WORK TO COMPLETE. Please rewrite the items from the start up to and including the line with "provides [149, 879]", keeping the requests, and offset every coordinate in the answers by -11.
* BEGIN LISTED RECORDS *
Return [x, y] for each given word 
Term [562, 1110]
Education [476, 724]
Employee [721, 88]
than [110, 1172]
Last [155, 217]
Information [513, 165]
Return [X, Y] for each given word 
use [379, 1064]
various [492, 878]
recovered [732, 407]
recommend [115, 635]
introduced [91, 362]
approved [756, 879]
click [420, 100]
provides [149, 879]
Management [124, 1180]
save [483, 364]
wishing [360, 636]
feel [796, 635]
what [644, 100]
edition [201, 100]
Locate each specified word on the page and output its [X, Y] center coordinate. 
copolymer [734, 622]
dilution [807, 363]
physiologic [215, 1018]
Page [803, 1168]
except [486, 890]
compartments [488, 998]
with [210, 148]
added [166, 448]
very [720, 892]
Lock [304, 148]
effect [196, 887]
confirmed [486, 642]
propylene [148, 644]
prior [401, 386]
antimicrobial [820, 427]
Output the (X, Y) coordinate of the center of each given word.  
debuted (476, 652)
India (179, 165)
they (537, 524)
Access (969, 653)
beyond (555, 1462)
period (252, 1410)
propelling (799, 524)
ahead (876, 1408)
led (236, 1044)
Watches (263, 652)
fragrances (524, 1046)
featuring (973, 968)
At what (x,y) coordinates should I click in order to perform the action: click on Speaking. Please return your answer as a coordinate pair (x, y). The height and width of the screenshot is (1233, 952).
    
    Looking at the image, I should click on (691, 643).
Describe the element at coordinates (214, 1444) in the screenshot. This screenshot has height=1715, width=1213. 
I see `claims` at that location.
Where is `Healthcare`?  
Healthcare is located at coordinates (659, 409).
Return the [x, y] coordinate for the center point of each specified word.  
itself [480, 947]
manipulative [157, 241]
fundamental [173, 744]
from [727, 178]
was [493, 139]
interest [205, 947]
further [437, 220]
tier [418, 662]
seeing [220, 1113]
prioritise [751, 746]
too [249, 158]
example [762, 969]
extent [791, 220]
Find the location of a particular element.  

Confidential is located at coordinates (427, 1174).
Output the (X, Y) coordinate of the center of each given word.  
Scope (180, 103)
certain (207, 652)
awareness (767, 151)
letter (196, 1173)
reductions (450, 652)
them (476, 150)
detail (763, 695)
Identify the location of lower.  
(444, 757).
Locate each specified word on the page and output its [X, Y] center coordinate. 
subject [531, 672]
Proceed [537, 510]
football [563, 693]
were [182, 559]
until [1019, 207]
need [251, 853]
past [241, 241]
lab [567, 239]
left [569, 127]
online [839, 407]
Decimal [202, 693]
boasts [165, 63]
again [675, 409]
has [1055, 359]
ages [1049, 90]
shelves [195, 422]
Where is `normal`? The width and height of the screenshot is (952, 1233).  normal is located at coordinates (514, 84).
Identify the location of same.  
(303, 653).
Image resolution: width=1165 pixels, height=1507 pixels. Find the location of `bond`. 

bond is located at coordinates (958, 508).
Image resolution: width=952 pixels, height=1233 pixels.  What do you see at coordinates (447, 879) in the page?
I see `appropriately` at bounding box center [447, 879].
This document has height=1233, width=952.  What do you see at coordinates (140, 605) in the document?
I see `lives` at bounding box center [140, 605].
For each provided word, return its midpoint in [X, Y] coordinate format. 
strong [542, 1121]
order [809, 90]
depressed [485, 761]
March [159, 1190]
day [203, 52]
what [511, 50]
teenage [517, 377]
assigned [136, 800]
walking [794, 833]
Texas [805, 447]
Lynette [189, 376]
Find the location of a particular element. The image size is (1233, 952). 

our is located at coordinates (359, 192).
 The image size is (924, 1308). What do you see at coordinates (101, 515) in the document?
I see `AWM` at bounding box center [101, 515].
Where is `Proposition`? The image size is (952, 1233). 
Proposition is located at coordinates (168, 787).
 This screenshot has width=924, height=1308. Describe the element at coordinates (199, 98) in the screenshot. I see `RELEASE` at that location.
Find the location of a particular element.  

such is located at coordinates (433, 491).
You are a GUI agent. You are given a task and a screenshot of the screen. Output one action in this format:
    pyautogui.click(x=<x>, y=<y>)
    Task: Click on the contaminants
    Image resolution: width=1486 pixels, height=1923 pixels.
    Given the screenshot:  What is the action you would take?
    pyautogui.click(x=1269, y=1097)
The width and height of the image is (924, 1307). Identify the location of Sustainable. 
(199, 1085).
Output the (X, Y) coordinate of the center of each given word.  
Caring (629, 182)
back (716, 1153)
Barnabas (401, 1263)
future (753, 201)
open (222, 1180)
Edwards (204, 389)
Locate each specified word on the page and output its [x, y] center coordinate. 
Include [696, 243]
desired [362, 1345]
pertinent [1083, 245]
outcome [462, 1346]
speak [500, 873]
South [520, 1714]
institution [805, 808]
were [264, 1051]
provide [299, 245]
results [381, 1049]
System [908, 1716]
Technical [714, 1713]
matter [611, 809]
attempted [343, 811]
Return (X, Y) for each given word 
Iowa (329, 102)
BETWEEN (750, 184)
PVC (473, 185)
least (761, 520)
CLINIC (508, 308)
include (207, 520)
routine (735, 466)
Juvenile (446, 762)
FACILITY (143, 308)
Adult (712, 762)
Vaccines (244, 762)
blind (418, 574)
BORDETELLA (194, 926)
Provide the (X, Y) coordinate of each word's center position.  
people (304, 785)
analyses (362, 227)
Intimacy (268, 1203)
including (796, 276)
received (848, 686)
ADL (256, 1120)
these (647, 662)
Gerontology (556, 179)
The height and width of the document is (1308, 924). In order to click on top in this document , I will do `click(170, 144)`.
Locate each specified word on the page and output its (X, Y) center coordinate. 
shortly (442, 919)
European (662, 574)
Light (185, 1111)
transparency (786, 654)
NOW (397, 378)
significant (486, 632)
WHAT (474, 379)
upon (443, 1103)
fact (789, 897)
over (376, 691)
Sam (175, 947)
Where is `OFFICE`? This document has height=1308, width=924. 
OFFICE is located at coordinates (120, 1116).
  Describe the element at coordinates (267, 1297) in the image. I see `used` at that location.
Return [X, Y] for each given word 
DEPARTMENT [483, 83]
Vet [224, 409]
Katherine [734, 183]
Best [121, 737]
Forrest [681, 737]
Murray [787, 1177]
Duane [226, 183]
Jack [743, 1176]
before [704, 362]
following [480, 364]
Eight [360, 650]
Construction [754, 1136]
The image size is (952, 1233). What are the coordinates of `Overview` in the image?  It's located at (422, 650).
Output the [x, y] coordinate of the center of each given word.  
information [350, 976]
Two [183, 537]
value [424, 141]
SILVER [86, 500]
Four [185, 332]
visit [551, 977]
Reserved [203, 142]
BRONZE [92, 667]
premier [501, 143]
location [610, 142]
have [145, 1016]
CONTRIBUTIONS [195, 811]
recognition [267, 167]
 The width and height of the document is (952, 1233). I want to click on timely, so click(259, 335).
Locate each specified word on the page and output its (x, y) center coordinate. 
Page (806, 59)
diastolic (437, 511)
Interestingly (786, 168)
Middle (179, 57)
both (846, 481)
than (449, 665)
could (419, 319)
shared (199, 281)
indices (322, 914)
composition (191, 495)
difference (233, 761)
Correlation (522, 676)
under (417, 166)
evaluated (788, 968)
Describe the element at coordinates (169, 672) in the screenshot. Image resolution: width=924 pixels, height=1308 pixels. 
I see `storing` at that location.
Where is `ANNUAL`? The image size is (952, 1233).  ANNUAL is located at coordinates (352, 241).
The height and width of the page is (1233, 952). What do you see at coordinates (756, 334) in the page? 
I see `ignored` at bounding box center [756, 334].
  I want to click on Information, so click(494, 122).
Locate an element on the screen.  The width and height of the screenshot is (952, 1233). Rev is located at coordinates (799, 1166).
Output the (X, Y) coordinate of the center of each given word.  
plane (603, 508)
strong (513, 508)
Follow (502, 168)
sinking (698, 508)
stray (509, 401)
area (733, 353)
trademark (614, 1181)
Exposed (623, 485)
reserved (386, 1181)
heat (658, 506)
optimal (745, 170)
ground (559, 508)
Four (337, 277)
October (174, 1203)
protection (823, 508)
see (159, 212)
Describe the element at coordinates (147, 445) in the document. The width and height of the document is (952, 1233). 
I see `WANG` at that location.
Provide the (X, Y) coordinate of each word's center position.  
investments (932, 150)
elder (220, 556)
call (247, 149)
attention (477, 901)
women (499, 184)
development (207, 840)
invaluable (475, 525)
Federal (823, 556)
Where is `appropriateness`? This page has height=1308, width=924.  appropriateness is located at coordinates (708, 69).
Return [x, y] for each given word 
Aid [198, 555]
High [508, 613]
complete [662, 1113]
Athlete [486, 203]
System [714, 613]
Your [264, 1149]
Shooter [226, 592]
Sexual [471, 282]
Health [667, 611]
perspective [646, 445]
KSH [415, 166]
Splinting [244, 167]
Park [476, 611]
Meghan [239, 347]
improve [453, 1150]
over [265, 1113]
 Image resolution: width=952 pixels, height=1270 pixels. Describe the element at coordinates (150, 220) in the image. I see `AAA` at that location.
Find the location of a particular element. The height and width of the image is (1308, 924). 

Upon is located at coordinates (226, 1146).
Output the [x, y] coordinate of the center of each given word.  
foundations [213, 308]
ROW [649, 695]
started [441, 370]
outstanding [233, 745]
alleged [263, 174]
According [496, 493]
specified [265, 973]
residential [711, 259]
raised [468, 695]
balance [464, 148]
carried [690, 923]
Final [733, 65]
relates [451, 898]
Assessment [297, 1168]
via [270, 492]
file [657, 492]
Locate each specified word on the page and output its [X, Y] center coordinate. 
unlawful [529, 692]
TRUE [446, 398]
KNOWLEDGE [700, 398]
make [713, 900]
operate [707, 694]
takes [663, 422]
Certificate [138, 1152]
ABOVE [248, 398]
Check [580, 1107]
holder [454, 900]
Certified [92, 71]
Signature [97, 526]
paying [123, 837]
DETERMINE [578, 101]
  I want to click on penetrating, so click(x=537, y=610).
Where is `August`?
* END LISTED RECORDS *
EXERCISE RESULT.
Return [x, y] for each given word 
Term [551, 1099]
Education [465, 713]
Employee [710, 77]
than [99, 1161]
Last [144, 206]
Information [502, 154]
Return [X, Y] for each given word 
use [368, 1053]
various [481, 867]
recovered [721, 396]
recommend [104, 624]
introduced [80, 351]
approved [745, 868]
click [409, 89]
provides [138, 868]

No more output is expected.